* [PATCH] blk-wbt: use fast inverse square root to optimize window size calculation
@ 2025-07-27 11:21 Meng Shao Liu
2025-07-27 18:06 ` Yizhou Tang
2025-07-28 1:19 ` Yu Kuai
0 siblings, 2 replies; 4+ messages in thread
From: Meng Shao Liu @ 2025-07-27 11:21 UTC (permalink / raw)
To: axboe; +Cc: linux-block, linux-kernel, Meng Shao Liu
Optimize the computation of cur_win_nsec = win_nsec / sqrt(scale_step + 1)
in blk-wbt by introducing a fast inverse square root algorithm.
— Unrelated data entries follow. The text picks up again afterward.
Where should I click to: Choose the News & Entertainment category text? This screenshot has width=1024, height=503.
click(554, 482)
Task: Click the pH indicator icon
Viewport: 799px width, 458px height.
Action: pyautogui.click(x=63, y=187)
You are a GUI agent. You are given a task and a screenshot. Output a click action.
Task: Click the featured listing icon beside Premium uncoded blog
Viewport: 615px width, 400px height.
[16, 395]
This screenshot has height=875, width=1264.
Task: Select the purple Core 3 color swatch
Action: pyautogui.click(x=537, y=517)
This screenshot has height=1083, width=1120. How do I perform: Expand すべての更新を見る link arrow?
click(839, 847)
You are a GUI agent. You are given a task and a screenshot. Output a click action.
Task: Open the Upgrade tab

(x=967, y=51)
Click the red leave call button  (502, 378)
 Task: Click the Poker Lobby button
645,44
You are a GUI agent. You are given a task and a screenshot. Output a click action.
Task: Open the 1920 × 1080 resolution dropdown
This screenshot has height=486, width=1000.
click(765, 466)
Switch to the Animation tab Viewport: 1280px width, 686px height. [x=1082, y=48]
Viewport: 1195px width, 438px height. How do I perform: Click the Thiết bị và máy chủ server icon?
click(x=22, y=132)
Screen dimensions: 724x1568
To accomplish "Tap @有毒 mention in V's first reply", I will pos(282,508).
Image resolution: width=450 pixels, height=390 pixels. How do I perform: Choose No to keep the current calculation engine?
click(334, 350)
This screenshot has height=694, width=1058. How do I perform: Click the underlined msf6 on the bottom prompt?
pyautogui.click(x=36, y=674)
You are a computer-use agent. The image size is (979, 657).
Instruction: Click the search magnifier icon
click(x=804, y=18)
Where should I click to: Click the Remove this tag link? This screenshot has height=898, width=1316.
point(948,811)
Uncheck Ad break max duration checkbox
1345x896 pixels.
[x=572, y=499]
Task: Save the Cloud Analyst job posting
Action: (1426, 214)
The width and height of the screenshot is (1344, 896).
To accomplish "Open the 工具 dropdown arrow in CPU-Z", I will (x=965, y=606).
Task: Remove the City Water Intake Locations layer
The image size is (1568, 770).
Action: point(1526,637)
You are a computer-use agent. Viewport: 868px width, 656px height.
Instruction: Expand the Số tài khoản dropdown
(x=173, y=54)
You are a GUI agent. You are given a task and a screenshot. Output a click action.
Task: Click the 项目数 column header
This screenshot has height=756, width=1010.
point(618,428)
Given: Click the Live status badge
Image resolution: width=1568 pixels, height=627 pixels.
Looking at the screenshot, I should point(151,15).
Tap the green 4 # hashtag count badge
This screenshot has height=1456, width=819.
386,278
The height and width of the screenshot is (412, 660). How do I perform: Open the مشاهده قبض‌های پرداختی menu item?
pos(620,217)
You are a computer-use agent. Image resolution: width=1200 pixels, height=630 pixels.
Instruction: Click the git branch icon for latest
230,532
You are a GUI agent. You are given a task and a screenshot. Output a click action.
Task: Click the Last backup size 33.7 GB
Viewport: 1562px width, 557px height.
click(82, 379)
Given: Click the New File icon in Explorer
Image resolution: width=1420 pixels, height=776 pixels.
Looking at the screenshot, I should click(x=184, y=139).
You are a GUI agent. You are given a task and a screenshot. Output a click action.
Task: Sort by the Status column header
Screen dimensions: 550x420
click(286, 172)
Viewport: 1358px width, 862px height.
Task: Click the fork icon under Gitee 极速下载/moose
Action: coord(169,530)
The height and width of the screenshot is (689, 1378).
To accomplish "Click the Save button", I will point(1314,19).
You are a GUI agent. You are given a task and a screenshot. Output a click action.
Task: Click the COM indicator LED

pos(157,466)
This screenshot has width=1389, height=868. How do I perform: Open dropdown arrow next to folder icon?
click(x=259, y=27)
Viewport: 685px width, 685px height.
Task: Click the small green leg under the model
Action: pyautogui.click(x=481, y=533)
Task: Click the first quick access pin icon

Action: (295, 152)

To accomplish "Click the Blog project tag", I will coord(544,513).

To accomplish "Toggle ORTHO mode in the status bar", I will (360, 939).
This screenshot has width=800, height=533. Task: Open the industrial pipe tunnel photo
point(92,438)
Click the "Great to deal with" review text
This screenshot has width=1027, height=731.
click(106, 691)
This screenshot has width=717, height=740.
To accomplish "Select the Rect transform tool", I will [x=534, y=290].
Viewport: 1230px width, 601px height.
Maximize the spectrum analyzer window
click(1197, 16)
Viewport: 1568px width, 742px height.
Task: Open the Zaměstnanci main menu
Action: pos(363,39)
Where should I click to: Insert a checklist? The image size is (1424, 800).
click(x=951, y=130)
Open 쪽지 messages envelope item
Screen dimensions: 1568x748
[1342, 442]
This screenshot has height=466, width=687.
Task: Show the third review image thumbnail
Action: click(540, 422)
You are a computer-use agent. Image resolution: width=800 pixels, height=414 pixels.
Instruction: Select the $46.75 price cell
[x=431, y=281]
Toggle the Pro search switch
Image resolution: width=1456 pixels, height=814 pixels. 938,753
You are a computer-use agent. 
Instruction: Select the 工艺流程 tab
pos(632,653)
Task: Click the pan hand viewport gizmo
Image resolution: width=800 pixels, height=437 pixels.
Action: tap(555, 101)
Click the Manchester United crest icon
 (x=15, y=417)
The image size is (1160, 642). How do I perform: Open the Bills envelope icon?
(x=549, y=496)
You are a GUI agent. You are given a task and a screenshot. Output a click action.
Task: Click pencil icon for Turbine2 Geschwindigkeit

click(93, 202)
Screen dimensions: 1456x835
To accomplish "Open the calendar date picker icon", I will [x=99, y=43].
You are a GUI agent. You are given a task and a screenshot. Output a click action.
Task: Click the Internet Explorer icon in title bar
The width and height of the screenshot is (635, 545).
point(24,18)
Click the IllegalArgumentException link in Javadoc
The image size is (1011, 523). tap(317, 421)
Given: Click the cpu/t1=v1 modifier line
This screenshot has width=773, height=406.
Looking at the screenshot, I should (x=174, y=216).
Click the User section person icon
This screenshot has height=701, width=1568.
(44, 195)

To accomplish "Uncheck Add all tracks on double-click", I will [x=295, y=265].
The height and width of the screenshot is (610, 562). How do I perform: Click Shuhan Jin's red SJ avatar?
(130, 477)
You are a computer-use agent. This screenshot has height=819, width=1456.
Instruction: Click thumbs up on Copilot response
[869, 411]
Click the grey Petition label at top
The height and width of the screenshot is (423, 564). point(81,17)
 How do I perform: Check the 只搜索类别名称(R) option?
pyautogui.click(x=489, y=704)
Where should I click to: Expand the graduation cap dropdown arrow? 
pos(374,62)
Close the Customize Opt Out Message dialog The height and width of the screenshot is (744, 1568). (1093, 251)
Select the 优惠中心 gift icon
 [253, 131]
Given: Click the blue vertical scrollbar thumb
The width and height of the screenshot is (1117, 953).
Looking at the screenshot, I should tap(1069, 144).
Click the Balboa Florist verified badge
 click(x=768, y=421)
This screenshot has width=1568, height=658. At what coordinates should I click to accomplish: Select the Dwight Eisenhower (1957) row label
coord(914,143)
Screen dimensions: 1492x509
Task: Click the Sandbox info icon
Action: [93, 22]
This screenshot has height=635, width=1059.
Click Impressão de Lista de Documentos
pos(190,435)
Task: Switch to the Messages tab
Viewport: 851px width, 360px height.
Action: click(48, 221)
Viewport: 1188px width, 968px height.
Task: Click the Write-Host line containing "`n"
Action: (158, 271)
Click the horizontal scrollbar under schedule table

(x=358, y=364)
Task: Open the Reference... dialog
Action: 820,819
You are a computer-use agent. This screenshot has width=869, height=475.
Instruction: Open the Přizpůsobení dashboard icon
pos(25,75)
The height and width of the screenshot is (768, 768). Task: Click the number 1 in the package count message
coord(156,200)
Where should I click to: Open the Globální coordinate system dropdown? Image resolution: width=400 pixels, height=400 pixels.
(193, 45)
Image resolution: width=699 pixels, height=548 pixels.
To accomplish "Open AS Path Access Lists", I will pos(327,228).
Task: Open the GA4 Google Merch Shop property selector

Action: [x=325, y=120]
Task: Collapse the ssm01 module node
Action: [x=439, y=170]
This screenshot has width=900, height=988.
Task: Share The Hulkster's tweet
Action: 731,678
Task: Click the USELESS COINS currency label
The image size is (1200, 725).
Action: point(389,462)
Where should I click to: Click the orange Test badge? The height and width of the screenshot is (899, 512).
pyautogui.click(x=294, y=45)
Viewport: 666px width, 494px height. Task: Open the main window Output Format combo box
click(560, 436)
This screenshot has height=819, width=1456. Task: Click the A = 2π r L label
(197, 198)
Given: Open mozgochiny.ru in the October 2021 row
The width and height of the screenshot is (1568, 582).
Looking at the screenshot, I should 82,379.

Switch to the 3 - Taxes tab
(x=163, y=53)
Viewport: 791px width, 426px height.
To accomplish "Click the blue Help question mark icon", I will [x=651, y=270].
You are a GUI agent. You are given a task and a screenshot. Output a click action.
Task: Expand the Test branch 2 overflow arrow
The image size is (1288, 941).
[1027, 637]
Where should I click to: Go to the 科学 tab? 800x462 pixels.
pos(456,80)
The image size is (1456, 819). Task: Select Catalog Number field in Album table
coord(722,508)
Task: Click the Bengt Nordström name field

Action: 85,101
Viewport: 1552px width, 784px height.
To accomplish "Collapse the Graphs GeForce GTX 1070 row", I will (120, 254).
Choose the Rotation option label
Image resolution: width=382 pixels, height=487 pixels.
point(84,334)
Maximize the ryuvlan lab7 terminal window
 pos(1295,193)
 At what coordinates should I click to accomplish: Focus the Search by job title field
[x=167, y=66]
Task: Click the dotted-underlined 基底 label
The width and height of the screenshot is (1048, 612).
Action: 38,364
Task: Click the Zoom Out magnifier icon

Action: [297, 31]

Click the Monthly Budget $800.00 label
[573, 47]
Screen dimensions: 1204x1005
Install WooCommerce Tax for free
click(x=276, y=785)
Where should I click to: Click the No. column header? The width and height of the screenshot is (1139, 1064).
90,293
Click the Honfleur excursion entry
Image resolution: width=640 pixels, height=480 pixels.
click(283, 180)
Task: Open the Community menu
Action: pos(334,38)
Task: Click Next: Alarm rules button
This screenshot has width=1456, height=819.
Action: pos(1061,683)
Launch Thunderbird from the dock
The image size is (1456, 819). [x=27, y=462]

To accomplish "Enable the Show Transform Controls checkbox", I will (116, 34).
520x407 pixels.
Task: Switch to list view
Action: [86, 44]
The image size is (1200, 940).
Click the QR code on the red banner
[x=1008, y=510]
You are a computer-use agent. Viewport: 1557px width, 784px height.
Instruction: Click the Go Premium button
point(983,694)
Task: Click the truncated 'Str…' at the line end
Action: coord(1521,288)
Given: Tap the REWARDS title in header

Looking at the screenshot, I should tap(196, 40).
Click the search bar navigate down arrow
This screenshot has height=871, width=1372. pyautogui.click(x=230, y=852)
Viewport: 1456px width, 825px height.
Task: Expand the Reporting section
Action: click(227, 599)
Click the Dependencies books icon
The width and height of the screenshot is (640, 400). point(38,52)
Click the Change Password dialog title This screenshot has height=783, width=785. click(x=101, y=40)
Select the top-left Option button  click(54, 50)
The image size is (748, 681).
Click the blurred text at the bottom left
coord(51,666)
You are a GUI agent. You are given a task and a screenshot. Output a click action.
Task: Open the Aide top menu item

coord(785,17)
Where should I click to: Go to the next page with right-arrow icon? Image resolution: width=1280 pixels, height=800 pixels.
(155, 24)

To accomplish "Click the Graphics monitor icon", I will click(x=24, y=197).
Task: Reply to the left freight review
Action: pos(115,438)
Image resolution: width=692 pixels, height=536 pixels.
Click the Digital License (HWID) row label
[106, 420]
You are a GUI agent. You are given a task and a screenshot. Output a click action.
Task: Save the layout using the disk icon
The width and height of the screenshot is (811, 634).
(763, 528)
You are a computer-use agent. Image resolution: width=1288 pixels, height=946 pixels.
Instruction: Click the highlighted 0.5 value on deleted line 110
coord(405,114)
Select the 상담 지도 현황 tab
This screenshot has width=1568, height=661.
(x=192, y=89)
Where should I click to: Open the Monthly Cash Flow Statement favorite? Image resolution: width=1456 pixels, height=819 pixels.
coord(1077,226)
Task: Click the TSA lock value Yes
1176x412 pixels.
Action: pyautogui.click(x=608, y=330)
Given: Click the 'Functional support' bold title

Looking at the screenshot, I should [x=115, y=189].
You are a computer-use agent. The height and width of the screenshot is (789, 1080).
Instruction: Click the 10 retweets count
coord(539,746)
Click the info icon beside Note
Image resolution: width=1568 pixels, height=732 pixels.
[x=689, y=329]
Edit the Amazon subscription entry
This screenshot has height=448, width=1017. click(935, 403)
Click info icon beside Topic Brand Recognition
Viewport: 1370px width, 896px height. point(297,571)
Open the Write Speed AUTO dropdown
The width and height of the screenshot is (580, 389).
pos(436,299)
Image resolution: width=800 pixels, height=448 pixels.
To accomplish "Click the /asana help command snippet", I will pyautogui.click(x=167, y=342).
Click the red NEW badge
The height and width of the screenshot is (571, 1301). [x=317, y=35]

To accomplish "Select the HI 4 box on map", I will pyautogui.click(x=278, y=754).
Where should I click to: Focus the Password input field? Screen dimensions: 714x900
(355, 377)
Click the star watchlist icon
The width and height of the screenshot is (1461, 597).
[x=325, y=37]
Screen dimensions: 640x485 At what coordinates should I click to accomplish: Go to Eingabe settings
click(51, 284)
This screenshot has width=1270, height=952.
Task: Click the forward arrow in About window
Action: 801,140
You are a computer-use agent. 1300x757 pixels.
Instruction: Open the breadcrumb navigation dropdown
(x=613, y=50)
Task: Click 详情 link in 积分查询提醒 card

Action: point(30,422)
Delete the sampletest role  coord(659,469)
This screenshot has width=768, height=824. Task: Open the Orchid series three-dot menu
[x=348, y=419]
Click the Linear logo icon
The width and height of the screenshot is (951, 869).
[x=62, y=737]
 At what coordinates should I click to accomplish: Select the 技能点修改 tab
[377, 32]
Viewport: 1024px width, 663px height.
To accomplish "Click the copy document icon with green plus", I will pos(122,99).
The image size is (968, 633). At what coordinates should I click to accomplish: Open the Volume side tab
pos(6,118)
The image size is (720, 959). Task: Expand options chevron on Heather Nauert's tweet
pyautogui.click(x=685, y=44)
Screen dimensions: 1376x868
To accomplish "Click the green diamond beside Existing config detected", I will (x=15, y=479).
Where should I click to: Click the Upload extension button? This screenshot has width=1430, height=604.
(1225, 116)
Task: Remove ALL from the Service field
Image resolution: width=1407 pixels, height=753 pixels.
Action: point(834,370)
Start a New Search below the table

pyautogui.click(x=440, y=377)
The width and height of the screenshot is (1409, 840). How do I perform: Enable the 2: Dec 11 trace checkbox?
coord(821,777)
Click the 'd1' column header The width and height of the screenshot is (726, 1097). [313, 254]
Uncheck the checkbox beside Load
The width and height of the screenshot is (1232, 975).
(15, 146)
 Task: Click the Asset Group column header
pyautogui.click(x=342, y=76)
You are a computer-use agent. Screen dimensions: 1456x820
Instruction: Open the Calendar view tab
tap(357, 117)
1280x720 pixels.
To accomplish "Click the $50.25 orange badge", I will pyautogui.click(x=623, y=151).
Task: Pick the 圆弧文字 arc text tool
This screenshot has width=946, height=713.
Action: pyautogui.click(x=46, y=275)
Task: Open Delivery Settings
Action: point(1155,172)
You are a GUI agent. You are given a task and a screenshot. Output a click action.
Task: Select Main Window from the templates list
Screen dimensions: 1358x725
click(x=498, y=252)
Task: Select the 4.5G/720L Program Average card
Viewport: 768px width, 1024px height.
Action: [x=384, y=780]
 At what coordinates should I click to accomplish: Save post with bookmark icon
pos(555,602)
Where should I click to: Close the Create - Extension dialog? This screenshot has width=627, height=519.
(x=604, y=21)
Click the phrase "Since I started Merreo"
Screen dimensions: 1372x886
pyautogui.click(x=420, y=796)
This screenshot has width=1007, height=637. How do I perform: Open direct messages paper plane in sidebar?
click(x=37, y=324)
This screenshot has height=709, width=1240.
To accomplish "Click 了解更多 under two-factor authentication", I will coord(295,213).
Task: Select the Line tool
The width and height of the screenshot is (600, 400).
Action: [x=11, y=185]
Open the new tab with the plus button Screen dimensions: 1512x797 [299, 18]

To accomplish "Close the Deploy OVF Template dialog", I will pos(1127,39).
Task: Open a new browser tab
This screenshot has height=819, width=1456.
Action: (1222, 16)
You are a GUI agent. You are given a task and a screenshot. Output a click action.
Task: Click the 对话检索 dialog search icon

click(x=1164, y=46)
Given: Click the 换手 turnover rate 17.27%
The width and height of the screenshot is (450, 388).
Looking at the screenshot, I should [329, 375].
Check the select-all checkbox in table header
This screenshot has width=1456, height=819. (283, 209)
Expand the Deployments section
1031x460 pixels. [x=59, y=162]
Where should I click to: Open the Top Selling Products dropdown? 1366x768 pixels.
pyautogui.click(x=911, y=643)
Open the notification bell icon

This approach replaces the original use of int_sqrt and division with a
more efficient and accurate approximation method.
Signed-off-by: Meng Shao Liu <sau525@gmail.com>
---
Since this fast inverse square root algorithm now appears in three locations
(blk-wbt, sch_cake, codel), it might be worth considering refactoring
the implementation into a shared helper to reduce duplication and ensure consistency.
However, this patch focuses solely on introducing the optimization in blk-wbt.
block/blk-wbt.c | 60 +++++++++++++++++++++++++++++++++++++++++--------
1 file changed, 51 insertions(+), 9 deletions(-)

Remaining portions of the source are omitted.